Aim of the exercise: Report each line from the entries in which "cell" can be found.

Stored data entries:
___
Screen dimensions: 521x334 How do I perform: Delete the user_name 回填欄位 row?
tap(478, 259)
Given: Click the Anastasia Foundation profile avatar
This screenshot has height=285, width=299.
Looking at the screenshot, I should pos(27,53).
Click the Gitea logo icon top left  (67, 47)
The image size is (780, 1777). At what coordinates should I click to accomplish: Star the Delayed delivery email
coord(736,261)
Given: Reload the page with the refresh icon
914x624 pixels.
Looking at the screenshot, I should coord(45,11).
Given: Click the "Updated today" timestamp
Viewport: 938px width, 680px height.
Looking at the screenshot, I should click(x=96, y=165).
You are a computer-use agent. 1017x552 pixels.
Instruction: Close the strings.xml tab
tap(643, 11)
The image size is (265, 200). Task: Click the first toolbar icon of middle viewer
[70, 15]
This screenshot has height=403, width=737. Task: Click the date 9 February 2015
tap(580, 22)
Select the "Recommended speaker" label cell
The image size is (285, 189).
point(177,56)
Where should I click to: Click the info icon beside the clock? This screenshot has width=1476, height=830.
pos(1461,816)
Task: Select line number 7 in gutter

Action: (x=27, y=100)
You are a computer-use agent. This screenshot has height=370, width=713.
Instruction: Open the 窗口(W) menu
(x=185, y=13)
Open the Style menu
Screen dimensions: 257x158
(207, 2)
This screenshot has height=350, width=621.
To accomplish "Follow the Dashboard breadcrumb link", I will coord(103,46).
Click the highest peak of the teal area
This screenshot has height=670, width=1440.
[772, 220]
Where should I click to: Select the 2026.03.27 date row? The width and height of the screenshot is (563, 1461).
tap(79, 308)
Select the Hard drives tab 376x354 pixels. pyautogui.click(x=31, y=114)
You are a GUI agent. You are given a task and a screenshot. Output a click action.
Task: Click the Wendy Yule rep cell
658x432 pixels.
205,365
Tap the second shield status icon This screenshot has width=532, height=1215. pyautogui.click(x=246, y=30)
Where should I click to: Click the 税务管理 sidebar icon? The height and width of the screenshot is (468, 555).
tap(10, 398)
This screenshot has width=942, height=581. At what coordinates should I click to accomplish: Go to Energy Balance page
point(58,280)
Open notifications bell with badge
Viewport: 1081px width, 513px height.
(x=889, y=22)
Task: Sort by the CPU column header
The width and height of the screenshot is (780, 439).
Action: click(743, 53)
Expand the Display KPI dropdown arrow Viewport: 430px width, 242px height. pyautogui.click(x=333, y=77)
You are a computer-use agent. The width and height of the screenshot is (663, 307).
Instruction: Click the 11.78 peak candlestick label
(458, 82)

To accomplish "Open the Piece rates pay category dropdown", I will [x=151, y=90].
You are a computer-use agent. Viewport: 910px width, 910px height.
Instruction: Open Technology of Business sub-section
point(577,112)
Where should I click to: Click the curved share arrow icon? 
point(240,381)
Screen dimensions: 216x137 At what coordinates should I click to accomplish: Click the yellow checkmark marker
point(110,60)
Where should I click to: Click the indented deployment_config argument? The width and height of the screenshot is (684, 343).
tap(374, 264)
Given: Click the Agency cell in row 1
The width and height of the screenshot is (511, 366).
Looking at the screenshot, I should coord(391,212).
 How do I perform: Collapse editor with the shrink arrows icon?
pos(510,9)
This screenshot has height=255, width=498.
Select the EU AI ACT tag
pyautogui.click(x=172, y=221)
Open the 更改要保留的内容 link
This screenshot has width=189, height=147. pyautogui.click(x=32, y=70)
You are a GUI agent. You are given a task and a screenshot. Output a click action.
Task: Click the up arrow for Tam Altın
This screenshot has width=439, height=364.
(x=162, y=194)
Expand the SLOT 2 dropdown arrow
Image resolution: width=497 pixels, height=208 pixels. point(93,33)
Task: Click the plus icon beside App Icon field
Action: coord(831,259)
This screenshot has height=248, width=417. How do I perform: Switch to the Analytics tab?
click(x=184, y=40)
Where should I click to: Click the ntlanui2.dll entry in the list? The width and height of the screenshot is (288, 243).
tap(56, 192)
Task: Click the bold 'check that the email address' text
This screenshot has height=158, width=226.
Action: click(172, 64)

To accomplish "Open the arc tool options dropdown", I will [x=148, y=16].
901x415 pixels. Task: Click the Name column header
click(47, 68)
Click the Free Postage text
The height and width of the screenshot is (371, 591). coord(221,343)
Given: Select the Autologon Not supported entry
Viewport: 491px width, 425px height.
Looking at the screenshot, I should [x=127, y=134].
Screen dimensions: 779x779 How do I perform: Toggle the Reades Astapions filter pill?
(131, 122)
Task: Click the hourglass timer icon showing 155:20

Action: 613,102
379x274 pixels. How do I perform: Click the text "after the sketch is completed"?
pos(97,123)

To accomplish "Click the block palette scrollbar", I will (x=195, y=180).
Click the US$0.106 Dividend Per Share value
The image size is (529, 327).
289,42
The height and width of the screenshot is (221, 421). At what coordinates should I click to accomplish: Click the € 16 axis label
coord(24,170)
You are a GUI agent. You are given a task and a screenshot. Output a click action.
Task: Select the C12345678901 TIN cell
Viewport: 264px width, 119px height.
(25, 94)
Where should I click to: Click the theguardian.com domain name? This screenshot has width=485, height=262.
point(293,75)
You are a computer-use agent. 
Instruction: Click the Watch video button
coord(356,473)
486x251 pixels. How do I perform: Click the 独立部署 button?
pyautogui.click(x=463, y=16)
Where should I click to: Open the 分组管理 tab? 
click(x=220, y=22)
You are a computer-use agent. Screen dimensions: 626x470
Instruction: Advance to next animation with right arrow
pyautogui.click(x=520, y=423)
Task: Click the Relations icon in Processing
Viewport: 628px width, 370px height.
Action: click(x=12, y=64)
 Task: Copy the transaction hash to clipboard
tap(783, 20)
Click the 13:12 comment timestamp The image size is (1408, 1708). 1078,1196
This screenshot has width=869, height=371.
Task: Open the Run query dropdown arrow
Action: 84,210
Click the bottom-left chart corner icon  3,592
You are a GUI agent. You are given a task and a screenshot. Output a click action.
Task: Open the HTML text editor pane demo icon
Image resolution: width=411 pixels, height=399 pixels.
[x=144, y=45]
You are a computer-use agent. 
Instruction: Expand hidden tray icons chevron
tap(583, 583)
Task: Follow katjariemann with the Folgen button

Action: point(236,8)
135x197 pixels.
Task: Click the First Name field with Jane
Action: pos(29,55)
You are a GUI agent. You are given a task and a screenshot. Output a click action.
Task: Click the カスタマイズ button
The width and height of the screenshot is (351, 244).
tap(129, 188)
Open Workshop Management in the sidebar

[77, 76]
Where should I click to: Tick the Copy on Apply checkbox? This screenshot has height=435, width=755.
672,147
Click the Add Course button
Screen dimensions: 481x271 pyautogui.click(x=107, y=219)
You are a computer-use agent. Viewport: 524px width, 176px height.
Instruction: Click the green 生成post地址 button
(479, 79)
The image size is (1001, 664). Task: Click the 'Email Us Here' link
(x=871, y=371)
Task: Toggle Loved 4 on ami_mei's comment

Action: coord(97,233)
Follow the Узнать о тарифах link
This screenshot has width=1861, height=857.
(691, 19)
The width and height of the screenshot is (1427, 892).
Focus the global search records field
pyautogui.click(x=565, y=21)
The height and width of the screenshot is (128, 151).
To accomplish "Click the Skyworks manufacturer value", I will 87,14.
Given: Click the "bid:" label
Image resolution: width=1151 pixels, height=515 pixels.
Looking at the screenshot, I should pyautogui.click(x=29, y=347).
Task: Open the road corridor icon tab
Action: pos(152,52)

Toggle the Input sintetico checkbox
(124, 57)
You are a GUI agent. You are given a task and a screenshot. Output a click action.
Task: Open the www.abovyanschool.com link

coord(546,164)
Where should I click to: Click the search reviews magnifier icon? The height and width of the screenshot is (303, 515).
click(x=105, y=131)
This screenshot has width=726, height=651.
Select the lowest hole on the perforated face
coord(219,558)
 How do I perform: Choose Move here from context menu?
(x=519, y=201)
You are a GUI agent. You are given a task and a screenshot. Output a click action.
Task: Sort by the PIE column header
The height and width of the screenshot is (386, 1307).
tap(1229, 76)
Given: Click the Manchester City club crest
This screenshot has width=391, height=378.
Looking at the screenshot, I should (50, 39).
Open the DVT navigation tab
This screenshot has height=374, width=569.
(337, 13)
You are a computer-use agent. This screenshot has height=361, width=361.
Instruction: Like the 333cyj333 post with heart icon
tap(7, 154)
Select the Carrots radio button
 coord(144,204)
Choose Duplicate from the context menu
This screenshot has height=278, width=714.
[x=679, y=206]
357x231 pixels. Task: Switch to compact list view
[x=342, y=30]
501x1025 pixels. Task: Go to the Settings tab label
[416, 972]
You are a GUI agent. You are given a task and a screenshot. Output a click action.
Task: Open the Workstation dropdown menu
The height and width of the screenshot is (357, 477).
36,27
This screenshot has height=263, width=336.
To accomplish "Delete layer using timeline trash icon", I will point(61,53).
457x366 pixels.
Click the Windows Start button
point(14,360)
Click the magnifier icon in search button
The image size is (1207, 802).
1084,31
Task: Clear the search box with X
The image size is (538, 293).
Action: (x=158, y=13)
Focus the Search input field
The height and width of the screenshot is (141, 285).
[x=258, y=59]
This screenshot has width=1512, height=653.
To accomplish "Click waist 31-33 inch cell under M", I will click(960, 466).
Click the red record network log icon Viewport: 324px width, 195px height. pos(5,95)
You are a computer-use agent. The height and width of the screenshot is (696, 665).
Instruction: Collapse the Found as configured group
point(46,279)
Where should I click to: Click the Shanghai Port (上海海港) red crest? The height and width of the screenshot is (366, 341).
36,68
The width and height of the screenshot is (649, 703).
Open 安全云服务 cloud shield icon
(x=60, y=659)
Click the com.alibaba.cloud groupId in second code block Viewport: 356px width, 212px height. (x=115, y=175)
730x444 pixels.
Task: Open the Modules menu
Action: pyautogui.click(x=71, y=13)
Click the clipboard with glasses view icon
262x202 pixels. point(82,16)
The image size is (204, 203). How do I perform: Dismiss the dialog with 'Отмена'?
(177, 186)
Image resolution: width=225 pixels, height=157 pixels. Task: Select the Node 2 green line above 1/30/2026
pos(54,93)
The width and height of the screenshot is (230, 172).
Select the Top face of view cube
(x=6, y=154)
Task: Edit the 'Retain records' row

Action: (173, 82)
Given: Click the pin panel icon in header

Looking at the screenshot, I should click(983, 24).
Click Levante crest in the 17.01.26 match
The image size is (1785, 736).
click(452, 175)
___
Exercise result:
Select the "Recommended speaker" label cell
Task: Click the Wendy Yule rep cell
Given: Click the Agency cell in row 1
Task: Select the C12345678901 TIN cell
To accomplish "Click waist 31-33 inch cell under M", I will click(960, 466).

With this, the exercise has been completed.